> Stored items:
+ + + + +
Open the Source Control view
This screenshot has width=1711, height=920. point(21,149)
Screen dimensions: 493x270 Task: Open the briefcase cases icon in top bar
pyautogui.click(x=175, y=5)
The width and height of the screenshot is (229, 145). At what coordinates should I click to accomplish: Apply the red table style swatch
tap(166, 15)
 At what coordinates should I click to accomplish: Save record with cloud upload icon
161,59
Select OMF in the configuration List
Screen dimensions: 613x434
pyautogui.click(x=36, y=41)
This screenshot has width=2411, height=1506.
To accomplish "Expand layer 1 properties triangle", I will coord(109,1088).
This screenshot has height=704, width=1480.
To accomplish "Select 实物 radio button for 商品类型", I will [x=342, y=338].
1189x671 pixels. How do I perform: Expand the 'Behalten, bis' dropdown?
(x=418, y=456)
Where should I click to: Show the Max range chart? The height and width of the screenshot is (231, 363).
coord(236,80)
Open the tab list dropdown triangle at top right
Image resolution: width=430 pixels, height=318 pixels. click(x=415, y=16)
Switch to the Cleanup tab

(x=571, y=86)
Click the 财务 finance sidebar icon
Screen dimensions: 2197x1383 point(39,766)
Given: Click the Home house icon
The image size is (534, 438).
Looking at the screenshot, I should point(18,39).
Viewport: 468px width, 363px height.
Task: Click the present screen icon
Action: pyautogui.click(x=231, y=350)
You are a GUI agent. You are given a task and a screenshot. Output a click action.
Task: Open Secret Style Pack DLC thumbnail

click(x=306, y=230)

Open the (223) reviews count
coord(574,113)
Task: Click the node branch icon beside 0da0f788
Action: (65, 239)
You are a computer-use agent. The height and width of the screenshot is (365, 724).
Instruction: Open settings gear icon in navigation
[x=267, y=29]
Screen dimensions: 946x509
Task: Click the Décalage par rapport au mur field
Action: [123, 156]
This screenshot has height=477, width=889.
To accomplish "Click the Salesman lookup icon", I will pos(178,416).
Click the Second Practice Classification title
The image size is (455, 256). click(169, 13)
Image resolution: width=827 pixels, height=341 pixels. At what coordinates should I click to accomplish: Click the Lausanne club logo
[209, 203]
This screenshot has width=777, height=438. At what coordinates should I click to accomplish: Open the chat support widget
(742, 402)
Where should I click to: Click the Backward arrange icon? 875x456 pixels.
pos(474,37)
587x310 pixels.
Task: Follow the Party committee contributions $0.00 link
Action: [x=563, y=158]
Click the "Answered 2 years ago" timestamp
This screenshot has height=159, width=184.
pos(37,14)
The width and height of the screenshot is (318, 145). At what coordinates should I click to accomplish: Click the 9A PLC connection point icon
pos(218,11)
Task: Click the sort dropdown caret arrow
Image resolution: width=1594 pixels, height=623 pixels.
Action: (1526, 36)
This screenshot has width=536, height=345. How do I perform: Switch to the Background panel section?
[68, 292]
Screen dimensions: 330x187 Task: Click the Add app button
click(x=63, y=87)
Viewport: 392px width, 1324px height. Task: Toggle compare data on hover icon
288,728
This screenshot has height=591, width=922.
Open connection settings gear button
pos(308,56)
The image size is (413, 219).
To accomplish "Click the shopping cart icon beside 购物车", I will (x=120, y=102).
+ + + + +
> TASK PROMPT:
Retype the lines from the one containing "1189x671 pixels. How" to the one containing "click(x=306, y=230)", keeping every character unchanged.

> FULL ANSWER:
1189x671 pixels. How do I perform: Expand the 'Behalten, bis' dropdown?
(x=418, y=456)
Where should I click to: Show the Max range chart? The height and width of the screenshot is (231, 363).
coord(236,80)
Open the tab list dropdown triangle at top right
Image resolution: width=430 pixels, height=318 pixels. click(x=415, y=16)
Switch to the Cleanup tab

(x=571, y=86)
Click the 财务 finance sidebar icon
Screen dimensions: 2197x1383 point(39,766)
Given: Click the Home house icon
The image size is (534, 438).
Looking at the screenshot, I should point(18,39).
Viewport: 468px width, 363px height.
Task: Click the present screen icon
Action: pyautogui.click(x=231, y=350)
You are a GUI agent. You are given a task and a screenshot. Output a click action.
Task: Open Secret Style Pack DLC thumbnail

click(x=306, y=230)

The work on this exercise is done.